What is required:
Select each line of the listing below that contains the string "panel". Matches must have the same uppercase and lowercase letters.

[[ Material for this exercise open ]]

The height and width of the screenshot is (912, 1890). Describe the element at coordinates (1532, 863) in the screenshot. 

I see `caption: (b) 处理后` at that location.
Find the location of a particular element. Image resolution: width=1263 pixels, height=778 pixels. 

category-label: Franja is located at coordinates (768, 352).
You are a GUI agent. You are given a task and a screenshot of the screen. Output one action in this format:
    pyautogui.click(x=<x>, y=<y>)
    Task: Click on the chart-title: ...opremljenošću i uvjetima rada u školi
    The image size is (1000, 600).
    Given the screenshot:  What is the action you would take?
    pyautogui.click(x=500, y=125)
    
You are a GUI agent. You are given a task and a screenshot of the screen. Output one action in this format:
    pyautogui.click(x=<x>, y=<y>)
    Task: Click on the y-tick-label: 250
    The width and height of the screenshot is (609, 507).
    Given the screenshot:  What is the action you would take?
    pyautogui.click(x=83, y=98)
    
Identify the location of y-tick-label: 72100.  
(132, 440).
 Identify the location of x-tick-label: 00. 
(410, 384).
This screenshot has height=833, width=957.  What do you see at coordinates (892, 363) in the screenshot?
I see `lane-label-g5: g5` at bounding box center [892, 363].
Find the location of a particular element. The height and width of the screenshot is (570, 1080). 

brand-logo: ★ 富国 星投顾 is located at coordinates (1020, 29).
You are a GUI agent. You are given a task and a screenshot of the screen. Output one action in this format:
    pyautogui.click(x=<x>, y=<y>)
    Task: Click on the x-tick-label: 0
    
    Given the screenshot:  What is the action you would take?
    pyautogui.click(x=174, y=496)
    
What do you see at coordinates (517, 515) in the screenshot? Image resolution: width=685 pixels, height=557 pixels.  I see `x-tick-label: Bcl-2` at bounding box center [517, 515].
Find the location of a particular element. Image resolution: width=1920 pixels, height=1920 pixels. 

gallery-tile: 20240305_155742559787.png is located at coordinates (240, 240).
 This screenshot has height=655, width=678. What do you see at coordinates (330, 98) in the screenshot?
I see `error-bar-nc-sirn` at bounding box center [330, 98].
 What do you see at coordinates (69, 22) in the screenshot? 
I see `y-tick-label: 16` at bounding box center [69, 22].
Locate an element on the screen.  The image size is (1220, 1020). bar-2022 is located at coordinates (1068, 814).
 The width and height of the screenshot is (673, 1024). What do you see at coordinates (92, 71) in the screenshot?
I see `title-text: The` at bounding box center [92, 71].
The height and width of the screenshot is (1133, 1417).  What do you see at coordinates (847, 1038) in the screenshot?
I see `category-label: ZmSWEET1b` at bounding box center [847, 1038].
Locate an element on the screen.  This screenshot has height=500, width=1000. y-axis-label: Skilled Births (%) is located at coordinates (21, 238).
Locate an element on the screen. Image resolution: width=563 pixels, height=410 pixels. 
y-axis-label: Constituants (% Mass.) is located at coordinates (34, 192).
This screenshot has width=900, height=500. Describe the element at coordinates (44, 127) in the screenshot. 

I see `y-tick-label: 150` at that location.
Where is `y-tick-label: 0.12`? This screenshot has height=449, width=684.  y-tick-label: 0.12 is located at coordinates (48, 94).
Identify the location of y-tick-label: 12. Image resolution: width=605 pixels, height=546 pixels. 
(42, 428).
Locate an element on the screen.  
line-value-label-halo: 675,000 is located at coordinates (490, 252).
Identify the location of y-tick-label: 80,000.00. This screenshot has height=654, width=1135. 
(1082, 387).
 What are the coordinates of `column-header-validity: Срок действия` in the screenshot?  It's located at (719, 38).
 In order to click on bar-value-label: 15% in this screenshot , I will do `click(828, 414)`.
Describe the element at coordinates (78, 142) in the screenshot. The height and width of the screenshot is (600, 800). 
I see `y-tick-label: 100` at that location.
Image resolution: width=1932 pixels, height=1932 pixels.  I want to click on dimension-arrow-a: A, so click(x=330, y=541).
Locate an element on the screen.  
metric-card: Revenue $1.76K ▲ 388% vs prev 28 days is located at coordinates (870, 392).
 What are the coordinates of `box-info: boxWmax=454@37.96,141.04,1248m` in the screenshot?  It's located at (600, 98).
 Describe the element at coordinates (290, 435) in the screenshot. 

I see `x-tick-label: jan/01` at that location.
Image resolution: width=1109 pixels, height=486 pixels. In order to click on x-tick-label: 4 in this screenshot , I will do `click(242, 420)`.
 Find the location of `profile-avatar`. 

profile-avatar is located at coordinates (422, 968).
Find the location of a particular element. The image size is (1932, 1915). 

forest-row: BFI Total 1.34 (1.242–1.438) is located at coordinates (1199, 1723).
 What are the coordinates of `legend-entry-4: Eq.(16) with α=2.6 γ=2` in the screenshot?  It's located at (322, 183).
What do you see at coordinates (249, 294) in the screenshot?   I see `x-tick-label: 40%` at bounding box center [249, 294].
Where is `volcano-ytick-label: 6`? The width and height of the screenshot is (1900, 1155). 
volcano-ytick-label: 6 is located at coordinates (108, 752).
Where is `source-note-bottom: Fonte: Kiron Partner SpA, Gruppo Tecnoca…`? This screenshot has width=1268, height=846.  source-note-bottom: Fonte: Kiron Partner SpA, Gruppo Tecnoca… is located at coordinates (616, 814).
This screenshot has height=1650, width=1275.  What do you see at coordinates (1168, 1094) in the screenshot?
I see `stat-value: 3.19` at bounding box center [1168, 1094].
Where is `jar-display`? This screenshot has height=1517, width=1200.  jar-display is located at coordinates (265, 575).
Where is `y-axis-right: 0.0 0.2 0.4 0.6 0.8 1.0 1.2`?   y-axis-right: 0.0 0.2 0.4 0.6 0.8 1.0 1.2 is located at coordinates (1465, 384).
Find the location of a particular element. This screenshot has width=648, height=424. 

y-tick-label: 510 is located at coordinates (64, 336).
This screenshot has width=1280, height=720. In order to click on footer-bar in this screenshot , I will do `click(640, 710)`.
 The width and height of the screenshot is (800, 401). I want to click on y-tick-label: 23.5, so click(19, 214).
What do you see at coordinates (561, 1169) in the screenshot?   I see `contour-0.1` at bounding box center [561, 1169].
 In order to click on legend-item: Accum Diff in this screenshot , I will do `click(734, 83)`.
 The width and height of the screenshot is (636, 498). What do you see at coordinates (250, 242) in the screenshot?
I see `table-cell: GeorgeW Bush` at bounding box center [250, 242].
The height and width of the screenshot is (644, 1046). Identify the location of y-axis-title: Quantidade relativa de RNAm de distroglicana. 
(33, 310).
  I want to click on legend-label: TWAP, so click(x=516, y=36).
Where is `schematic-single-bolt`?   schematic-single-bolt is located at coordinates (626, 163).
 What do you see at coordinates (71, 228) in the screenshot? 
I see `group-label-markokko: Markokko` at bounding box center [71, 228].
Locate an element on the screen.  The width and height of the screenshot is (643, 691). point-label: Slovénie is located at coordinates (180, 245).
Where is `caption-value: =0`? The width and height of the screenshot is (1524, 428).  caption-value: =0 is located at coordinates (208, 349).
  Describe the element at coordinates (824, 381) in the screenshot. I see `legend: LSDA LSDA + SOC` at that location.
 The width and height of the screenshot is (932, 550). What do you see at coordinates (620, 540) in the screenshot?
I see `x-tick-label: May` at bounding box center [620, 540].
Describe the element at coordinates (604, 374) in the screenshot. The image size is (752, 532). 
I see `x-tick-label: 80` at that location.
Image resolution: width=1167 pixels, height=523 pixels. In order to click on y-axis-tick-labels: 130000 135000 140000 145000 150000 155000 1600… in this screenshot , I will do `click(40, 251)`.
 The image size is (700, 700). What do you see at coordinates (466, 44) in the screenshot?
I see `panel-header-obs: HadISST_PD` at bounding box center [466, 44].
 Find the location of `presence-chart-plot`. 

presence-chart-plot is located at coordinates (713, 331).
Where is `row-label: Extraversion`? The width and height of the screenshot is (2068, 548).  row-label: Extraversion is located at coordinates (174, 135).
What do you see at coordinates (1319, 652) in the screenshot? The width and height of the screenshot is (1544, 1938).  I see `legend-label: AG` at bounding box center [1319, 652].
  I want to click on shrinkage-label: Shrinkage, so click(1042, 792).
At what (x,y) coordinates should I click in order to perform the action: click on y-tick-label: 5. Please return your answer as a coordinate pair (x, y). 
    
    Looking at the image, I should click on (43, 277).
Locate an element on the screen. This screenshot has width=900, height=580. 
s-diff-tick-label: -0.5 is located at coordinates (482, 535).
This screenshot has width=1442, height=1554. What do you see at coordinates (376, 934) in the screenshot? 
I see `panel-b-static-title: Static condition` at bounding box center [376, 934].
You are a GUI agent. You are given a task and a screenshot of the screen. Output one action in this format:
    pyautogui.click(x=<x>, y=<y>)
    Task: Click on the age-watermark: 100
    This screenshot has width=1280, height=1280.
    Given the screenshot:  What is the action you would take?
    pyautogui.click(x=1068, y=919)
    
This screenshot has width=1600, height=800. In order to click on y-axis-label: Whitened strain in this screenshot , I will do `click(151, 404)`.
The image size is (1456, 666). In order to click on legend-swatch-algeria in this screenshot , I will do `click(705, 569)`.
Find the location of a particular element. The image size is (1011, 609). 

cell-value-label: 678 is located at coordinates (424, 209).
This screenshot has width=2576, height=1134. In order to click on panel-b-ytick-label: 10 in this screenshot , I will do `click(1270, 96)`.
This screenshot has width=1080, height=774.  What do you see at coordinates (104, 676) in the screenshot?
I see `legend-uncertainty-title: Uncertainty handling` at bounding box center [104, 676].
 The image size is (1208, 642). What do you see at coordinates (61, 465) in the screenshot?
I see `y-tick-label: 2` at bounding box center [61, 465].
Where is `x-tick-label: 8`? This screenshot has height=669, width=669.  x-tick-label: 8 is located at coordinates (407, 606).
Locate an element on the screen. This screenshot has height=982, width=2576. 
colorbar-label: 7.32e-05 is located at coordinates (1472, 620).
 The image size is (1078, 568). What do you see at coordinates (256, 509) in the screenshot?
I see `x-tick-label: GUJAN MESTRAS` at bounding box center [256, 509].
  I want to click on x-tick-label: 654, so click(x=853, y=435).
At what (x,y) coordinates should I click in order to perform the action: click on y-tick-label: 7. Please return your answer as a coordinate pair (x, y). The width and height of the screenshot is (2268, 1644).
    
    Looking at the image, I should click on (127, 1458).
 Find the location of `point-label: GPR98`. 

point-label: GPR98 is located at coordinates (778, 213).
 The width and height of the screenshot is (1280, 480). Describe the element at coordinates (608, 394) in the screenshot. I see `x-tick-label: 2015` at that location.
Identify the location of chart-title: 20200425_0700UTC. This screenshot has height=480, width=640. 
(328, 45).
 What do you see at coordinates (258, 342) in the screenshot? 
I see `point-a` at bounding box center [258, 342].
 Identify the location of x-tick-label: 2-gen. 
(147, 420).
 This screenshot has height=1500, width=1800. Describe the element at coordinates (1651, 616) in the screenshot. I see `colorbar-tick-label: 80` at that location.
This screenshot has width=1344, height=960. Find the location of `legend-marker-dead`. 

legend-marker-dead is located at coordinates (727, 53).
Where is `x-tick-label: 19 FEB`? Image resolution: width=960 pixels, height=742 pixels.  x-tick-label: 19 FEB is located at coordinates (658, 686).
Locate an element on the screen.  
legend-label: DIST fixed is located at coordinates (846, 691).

[[ Material for this exercise closed ]]

Output for this task:
I see `panel-header-obs: HadISST_PD` at bounding box center [466, 44].
I see `panel-b-static-title: Static condition` at bounding box center [376, 934].
This screenshot has width=2576, height=1134. In order to click on panel-b-ytick-label: 10 in this screenshot , I will do `click(1270, 96)`.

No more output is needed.